In exact form, please repeat the records from their opening line down to the line with "Task: Select player Seb in the Joueurs list", including that line.
▬▬▬▬▬▬
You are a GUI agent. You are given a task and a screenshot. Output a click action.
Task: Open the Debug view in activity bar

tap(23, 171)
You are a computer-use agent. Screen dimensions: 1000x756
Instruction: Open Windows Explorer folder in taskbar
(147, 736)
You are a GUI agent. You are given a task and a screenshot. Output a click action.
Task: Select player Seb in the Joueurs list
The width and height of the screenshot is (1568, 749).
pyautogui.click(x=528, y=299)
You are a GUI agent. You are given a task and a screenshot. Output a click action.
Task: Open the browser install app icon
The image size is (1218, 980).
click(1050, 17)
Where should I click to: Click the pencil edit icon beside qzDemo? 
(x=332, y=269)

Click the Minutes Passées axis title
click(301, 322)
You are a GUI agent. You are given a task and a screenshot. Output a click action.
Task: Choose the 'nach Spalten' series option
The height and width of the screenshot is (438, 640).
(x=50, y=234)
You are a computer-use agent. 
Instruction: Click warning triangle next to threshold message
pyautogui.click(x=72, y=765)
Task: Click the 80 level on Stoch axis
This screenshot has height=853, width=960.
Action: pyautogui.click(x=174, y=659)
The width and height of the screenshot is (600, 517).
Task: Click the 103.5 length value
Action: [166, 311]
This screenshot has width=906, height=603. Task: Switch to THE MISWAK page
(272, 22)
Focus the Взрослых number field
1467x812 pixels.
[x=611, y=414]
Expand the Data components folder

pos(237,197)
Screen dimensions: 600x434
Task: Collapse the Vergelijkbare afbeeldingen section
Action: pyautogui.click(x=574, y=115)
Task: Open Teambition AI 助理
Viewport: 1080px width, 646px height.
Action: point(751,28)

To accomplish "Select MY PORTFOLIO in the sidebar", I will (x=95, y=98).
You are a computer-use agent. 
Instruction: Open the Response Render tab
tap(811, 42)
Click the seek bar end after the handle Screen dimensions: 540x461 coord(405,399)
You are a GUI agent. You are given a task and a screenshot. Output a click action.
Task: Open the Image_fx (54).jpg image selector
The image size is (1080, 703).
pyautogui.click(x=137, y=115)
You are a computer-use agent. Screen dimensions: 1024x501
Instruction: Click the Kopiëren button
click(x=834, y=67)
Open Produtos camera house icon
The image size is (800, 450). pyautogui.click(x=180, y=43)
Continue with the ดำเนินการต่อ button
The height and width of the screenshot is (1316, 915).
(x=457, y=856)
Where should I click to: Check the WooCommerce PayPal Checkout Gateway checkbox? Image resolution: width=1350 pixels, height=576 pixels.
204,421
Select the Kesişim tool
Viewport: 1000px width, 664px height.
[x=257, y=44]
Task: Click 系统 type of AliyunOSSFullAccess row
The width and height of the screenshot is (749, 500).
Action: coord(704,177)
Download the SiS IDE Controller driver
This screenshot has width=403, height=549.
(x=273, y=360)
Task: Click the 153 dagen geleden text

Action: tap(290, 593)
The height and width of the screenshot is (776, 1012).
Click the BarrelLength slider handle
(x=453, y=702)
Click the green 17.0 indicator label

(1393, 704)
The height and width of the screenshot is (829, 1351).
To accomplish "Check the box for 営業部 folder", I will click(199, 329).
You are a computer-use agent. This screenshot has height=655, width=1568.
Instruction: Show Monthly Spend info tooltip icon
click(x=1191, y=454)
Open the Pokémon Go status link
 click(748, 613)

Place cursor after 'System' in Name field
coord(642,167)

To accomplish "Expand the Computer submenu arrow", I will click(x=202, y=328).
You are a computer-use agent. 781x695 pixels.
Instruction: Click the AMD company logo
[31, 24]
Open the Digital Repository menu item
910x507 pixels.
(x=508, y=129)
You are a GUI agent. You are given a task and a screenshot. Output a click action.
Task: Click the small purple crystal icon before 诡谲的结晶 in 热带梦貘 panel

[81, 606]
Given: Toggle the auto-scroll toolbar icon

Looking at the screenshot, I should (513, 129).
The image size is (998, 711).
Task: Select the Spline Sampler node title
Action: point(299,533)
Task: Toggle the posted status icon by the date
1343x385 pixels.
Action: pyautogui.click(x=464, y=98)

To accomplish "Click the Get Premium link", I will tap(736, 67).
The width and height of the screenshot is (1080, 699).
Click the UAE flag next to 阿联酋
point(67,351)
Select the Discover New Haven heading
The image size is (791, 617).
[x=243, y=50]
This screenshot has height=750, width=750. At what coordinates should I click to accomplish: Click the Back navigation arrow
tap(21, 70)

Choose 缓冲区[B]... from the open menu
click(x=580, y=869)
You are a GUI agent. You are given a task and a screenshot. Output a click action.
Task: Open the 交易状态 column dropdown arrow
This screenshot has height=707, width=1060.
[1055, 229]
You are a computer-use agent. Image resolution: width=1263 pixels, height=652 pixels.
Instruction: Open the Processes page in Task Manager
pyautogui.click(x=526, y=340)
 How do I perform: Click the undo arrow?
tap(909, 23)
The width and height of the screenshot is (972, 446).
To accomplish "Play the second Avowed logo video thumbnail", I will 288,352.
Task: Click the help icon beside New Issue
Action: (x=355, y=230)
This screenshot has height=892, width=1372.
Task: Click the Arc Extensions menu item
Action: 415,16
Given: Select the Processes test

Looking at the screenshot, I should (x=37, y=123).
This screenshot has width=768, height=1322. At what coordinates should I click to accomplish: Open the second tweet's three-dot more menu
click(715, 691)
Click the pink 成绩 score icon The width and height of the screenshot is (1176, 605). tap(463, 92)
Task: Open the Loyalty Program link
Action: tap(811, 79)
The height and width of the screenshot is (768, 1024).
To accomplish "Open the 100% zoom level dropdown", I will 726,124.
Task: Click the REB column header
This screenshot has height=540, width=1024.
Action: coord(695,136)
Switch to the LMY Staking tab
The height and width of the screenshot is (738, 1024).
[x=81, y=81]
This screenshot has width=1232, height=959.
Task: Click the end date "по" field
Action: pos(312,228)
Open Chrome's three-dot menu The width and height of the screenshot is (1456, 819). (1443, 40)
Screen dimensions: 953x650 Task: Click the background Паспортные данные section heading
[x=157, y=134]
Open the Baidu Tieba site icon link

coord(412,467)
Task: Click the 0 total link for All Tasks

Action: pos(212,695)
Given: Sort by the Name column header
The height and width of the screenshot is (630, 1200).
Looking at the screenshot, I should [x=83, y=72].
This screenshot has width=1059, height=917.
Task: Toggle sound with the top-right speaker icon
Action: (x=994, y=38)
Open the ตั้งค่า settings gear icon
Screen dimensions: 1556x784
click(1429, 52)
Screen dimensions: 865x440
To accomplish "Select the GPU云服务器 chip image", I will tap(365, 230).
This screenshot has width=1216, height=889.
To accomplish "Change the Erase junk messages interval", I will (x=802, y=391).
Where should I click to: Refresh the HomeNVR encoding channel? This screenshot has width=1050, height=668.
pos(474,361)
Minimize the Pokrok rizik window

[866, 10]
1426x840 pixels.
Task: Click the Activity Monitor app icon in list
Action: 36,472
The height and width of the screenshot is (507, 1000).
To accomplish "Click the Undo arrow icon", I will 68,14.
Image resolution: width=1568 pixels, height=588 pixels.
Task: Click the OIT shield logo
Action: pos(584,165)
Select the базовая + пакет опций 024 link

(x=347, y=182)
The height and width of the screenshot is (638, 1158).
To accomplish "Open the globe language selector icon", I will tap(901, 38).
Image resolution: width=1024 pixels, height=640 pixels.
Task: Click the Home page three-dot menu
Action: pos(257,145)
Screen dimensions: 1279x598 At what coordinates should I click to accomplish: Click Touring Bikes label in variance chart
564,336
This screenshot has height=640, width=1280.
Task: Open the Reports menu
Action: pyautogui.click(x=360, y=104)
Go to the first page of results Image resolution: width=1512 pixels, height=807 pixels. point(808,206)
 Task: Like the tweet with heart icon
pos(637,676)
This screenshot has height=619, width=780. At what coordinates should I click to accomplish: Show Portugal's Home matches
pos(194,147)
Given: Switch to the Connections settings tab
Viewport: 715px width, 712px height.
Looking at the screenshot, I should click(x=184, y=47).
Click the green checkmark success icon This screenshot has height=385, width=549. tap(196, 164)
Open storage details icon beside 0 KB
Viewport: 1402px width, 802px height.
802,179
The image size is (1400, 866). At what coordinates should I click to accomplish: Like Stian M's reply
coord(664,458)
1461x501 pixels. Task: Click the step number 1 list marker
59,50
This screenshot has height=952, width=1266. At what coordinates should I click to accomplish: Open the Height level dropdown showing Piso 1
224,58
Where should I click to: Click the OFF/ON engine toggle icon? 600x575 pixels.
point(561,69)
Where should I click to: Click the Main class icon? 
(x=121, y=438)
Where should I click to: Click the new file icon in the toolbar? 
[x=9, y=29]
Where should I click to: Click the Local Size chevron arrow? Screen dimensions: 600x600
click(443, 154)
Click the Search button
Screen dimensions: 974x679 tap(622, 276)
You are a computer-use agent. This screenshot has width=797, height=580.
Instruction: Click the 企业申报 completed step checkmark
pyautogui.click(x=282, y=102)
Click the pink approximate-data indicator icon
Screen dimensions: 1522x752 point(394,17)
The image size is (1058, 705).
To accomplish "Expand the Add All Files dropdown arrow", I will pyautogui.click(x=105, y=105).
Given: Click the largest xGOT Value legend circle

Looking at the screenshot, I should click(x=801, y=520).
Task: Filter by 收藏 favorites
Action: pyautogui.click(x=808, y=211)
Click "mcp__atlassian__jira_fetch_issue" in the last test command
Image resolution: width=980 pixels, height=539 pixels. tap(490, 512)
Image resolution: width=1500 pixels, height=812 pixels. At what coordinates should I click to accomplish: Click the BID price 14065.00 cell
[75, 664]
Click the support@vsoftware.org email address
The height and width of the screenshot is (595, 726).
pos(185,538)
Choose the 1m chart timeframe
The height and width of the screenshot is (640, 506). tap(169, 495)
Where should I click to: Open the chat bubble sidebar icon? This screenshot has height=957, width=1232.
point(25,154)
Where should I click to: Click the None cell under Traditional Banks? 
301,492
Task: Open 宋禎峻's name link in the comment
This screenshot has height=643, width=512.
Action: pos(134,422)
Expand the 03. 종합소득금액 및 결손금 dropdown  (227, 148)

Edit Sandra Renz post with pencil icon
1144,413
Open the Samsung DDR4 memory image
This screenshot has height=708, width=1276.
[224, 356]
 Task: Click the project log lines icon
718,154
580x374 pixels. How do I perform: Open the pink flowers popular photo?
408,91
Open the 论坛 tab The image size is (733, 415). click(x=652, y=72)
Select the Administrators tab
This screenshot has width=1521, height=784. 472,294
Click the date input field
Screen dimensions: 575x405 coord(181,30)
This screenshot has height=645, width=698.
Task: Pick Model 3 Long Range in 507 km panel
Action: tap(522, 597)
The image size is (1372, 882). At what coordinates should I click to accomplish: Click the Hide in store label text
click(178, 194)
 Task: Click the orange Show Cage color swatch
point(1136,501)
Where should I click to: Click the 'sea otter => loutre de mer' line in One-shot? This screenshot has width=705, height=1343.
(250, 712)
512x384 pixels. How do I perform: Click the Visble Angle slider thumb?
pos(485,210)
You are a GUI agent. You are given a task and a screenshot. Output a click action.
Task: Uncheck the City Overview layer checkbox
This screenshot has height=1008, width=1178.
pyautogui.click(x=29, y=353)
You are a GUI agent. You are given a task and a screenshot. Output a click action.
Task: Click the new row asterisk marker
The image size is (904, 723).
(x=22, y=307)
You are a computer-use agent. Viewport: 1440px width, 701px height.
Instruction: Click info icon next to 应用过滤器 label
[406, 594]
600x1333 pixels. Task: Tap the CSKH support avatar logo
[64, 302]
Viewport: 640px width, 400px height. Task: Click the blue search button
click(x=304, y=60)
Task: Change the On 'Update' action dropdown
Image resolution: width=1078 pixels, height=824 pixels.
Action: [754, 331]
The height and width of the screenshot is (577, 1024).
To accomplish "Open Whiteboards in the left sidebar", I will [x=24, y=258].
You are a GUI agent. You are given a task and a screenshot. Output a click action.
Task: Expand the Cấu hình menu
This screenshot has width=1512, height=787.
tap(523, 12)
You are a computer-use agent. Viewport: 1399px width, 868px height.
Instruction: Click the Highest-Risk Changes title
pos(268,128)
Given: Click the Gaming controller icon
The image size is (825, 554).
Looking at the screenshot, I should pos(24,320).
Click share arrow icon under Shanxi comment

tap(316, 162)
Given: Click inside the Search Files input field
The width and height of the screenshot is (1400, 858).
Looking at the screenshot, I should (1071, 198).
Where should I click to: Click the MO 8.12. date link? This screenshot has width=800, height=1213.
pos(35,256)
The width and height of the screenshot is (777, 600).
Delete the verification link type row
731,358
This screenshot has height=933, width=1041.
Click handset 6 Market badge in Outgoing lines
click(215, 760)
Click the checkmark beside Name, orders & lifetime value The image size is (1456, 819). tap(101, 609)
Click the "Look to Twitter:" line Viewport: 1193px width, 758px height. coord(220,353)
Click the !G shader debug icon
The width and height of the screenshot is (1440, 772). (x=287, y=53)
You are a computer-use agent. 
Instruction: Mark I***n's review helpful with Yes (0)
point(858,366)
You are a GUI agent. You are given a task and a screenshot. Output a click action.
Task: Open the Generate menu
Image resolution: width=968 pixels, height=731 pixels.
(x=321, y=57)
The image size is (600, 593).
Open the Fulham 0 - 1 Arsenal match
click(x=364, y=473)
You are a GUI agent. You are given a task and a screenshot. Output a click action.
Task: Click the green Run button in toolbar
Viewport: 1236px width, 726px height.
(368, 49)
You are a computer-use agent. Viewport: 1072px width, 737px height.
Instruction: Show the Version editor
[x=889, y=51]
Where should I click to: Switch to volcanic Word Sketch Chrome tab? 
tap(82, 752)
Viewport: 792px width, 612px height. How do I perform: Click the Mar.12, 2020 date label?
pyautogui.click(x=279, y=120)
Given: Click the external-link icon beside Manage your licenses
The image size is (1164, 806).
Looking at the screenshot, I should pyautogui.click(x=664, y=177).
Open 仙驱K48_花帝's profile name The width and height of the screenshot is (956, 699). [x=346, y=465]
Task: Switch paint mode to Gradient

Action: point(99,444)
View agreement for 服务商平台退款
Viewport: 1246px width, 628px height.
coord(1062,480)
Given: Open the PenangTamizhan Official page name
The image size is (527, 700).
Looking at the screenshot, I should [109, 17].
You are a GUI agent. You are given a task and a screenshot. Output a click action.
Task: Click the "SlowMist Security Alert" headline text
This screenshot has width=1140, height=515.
▬▬▬▬▬▬
• **Written response**:
You are a GUI agent. You are given a task and a screenshot. Output a click action.
Task: Open the Debug view in activity bar

tap(23, 171)
You are a computer-use agent. Screen dimensions: 1000x756
Instruction: Open Windows Explorer folder in taskbar
(147, 736)
You are a GUI agent. You are given a task and a screenshot. Output a click action.
Task: Select player Seb in the Joueurs list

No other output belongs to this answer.